- _Goal of the exercise_
Print the records from the line containing "Open player 海兰德's" to the line containing "tap(345, 469)", reproducing them character for character, with both of those lines included.

- _Records to process_

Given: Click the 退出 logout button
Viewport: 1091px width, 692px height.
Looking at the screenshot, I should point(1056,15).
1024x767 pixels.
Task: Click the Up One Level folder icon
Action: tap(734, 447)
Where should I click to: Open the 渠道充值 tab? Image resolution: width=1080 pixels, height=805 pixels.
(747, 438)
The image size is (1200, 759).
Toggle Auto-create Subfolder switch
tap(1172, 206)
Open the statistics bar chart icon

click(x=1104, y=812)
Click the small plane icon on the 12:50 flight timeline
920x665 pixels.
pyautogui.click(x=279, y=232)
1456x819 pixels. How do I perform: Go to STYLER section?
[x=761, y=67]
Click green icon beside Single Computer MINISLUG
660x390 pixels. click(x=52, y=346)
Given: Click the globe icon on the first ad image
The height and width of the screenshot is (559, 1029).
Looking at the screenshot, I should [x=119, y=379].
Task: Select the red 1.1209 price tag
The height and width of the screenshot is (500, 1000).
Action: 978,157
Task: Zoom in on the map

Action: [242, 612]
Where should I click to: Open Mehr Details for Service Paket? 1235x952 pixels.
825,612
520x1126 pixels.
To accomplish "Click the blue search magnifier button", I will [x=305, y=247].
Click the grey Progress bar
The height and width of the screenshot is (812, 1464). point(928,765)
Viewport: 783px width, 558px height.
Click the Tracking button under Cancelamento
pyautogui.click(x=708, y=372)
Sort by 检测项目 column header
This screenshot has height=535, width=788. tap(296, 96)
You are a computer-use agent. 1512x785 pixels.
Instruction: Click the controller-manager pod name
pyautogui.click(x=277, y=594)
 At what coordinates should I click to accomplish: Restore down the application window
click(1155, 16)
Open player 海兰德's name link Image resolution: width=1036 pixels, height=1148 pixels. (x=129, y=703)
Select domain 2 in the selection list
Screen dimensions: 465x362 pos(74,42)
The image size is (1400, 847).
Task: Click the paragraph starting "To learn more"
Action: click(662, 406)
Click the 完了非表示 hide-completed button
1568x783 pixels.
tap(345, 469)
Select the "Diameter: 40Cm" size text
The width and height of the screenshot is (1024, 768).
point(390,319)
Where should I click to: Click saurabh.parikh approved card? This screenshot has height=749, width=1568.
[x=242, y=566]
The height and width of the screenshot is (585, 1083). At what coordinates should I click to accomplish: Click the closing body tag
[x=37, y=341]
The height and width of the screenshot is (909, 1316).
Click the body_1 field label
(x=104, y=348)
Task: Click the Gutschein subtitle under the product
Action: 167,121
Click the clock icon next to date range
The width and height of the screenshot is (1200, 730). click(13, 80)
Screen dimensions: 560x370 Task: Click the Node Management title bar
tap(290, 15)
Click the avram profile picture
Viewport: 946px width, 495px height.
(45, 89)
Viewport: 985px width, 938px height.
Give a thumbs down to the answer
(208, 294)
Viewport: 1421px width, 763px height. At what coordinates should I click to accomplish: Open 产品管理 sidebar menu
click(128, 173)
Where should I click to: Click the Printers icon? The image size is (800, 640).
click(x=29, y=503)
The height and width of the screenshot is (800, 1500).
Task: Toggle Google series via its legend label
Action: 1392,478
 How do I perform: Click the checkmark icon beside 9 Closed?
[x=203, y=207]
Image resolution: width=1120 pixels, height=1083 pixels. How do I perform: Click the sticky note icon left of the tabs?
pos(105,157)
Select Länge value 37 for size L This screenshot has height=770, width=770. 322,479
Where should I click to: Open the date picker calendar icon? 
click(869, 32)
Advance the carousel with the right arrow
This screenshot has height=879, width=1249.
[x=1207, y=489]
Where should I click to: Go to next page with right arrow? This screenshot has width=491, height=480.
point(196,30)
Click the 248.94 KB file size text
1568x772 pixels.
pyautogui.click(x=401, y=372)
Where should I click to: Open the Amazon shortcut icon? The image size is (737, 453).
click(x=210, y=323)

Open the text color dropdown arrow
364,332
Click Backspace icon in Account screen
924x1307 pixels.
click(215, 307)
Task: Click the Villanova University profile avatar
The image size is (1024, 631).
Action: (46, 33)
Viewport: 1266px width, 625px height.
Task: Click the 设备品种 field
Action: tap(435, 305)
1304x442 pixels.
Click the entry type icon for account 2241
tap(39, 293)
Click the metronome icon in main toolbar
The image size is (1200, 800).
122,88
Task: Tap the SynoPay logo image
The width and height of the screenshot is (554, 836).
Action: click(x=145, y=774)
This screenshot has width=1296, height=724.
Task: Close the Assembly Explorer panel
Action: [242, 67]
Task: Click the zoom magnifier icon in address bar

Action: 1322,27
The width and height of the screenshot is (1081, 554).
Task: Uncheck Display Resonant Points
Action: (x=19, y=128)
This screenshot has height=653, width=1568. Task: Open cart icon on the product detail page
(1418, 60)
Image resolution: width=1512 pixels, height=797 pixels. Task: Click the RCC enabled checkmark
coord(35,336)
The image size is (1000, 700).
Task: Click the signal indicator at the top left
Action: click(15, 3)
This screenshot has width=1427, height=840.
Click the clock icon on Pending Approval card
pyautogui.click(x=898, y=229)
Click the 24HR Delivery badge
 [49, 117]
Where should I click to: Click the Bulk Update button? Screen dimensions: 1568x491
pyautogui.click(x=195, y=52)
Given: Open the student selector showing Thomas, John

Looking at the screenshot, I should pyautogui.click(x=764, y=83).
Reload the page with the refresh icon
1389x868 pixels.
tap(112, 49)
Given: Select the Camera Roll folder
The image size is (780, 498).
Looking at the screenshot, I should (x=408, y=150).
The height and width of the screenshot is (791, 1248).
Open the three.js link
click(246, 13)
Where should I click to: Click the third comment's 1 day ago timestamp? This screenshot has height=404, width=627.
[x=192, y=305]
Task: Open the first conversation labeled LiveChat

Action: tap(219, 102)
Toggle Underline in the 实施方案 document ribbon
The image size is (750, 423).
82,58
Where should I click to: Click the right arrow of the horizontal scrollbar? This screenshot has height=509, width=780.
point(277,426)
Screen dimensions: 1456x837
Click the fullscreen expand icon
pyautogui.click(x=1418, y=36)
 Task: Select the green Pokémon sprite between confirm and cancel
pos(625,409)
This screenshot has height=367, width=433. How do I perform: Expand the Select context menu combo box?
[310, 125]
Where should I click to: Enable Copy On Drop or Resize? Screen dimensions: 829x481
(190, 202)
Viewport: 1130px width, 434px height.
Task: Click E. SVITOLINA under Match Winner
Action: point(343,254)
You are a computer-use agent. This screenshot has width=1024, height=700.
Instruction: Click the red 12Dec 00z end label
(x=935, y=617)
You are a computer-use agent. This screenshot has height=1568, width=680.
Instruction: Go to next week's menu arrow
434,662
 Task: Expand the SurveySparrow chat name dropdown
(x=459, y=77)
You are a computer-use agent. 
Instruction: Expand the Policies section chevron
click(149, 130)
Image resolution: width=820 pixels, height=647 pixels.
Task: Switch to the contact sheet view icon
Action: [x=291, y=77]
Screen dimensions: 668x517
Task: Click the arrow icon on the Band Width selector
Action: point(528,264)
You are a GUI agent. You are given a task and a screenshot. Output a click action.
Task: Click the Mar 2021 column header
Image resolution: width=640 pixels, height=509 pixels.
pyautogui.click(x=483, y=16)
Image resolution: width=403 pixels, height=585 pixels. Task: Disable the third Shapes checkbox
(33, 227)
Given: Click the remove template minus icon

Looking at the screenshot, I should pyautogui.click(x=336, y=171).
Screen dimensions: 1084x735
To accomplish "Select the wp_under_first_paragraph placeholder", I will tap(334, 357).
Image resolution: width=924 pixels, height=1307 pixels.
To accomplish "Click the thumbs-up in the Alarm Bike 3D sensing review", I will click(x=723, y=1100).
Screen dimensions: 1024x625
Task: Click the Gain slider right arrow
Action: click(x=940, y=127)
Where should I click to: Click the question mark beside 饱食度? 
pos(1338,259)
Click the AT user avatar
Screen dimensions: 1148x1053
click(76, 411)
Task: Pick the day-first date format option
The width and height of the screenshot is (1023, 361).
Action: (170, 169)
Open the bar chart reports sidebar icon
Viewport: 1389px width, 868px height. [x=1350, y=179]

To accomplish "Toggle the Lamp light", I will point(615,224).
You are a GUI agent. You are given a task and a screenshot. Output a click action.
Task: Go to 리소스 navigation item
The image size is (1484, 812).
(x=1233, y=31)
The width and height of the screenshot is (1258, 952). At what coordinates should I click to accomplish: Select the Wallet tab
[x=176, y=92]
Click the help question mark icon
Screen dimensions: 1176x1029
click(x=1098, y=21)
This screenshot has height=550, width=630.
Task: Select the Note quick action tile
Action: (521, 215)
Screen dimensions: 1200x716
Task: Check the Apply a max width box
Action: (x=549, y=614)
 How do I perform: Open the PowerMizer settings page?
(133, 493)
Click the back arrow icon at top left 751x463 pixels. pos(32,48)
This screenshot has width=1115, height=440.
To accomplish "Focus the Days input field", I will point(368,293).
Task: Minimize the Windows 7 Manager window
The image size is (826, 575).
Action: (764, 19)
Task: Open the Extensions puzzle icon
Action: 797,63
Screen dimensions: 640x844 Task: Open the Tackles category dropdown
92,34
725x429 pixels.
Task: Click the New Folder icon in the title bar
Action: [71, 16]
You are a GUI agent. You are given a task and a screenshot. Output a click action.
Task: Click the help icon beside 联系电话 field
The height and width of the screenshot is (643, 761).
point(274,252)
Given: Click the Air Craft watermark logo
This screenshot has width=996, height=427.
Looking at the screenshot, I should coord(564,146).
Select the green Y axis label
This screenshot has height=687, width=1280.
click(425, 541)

- _Solution to this problem_
Open player 海兰德's name link Image resolution: width=1036 pixels, height=1148 pixels. (x=129, y=703)
Select domain 2 in the selection list
Screen dimensions: 465x362 pos(74,42)
The image size is (1400, 847).
Task: Click the paragraph starting "To learn more"
Action: click(662, 406)
Click the 完了非表示 hide-completed button
1568x783 pixels.
tap(345, 469)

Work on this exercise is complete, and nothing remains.